Because Americans have grown up in a super-group, which downplays the importance of tribal differences, we are blind to the importance tribes play in other societies.
In short, political tribalism poses a double threat. Our failure to recognize the importance of tribalism abroad results in foreign policy blunders. And tribalism's growing power at home threatens our inclusive institutions.
As interesting as these ideas may be, I don't think any of them revolutionary. If you read this book, read it for the examples, not the theory. [I have decided to only rate between 10% to 20% of the books reviewed as Treasure.]
Verdict: Trash
Read Instead: Albion's Seed or American Nations
Quotes and Analysis
- Race has split America's poor, and class has split America's whites.
- For many working-class Americans, being anti-establishment is not the same as being anti-rich.
This is a point that Leftists don't understand. In England, according to Freeman Dyson, there was an academic middle class and a commercial middle class. These two camps, fought it out, and the academic middle class dominated the system until Thatcher. I think the same is true in this country.
There is an academic elite, people that make their living as professionals but mostly as wage-earners. But there is also a commercial elite, who aren't wage-earners. These commercial elites make their wealth by risking their own capital.

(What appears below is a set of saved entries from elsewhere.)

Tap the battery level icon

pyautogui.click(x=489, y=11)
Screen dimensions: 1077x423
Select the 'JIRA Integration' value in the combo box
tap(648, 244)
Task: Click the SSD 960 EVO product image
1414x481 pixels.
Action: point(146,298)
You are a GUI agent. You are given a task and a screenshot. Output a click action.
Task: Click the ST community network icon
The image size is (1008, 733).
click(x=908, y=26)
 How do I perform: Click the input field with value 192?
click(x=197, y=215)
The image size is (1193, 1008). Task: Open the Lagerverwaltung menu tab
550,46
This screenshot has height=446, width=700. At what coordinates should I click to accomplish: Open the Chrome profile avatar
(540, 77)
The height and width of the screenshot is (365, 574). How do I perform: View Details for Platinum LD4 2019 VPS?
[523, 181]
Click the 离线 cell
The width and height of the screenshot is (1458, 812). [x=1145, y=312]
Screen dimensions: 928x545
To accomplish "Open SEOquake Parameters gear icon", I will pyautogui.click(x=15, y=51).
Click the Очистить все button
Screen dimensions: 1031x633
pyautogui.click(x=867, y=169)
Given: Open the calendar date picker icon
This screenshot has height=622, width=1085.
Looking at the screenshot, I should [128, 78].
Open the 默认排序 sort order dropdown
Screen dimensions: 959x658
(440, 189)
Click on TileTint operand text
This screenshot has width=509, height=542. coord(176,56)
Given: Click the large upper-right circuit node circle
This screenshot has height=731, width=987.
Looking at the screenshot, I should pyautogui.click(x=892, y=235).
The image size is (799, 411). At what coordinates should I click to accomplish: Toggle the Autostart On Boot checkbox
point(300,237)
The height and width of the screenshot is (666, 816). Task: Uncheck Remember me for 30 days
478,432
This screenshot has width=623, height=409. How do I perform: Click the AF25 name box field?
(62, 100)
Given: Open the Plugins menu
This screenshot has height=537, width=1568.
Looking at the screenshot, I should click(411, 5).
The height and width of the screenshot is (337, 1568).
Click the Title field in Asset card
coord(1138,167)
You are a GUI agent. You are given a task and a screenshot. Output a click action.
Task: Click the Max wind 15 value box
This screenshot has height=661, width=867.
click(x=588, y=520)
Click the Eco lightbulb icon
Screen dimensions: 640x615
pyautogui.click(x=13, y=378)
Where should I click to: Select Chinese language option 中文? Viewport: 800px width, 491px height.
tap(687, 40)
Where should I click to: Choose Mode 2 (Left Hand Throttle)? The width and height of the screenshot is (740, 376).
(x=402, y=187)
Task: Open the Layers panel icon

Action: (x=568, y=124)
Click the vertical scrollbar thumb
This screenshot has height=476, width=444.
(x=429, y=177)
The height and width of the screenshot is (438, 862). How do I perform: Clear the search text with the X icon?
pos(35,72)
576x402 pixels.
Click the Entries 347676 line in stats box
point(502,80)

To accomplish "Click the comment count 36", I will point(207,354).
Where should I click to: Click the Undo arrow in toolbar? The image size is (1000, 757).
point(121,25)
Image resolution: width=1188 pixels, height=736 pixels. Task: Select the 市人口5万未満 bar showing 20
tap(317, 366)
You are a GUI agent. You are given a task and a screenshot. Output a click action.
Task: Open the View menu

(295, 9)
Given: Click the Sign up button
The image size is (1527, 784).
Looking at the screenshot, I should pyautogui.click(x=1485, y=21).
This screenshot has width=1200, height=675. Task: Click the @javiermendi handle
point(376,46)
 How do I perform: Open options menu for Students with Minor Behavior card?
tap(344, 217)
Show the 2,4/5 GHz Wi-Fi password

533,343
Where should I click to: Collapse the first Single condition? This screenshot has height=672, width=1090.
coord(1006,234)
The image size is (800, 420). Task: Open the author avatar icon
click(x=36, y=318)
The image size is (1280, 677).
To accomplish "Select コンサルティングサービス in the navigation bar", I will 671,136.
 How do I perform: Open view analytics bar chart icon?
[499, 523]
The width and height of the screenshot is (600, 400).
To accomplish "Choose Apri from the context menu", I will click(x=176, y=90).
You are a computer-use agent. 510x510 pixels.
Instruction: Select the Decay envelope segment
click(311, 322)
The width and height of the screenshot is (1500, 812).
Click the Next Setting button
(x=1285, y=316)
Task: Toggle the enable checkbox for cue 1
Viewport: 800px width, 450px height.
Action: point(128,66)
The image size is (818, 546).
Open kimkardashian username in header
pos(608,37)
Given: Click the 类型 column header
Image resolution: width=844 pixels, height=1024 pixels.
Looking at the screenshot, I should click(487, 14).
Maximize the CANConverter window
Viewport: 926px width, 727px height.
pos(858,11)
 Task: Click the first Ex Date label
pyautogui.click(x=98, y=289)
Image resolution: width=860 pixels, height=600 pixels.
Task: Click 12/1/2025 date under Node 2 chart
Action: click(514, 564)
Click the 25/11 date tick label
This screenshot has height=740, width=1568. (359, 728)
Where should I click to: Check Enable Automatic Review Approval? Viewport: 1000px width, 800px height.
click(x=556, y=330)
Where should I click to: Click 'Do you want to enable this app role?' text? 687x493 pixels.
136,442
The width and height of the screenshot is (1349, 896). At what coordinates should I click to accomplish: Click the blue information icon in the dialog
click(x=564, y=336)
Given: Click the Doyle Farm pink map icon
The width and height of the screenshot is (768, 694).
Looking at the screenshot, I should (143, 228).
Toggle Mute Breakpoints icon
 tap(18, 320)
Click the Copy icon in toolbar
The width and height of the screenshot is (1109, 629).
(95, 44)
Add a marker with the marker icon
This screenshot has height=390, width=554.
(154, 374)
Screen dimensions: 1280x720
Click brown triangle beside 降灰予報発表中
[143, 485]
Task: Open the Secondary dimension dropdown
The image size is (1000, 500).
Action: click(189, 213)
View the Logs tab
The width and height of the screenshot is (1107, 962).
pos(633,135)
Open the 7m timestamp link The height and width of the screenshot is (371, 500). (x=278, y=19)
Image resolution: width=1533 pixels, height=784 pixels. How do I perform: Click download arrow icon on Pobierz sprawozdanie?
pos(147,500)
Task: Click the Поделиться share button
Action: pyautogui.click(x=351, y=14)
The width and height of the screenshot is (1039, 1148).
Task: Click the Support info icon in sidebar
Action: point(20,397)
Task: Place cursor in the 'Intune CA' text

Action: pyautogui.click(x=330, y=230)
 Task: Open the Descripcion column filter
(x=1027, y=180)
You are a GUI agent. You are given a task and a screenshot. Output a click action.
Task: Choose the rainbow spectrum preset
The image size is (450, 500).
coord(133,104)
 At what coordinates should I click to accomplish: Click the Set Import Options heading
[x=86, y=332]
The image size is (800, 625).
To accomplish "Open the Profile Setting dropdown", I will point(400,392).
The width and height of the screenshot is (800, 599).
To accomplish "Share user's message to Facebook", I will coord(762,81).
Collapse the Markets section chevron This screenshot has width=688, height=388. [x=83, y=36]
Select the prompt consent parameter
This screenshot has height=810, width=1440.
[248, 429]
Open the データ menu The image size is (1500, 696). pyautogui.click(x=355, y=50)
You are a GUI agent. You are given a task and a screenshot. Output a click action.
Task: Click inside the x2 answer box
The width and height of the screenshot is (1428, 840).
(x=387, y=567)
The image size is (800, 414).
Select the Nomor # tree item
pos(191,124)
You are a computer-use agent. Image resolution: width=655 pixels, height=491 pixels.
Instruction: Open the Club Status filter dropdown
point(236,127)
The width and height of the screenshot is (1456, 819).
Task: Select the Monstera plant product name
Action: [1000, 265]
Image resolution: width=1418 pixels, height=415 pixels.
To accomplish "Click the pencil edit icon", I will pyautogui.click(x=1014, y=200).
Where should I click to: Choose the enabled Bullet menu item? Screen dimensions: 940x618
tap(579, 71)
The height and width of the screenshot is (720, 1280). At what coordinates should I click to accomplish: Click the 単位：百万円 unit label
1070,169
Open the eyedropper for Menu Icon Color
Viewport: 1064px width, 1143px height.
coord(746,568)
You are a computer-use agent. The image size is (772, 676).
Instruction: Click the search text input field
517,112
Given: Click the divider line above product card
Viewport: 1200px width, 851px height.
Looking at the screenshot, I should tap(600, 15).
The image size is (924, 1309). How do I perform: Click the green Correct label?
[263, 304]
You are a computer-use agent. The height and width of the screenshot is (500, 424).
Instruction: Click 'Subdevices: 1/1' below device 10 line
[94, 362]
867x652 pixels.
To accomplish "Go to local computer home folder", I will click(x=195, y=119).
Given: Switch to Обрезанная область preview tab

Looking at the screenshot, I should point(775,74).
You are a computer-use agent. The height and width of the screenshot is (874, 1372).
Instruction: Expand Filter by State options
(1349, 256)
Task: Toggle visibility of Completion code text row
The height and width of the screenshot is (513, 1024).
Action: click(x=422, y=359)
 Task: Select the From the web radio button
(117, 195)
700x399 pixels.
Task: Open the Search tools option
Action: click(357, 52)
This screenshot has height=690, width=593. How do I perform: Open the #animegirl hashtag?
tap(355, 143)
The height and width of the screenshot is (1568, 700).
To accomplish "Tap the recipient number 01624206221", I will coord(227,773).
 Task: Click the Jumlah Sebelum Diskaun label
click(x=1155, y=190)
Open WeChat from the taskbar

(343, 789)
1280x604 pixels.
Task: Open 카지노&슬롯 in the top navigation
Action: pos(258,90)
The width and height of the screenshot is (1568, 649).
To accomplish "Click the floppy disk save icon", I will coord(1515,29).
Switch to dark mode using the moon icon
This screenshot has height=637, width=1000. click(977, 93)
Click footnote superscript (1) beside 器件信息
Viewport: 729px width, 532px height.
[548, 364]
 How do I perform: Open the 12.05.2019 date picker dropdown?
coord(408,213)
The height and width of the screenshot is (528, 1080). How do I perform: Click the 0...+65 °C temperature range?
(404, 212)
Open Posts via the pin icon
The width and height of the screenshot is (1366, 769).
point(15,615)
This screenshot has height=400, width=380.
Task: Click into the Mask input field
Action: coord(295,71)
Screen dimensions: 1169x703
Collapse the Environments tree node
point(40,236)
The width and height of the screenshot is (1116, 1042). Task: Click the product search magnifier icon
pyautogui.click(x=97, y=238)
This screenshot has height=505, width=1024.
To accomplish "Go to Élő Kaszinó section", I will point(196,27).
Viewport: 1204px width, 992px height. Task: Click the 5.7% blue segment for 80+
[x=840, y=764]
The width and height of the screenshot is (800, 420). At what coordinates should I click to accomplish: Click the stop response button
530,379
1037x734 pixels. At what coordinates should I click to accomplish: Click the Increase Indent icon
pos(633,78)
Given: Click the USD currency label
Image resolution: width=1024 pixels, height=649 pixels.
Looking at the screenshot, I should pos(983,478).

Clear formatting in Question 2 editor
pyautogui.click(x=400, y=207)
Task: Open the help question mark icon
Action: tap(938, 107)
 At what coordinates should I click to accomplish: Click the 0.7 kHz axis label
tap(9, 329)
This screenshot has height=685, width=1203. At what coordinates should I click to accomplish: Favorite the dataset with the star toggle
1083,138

Quite a few working-class Americans sympathize with these risk takers but have very little sympathy when the academic elite complain about how unfair life is.
- For well-educated, well-traveled Americans, cosmopolitanism is its own highly exclusionary class, with clear out-group members and bogeymen[...]
These expats, what I'd call mobals, borrowing a term from Harm de Blij's The Power of Place, loath in almost equal parts the poor [locals] and the rich [globals].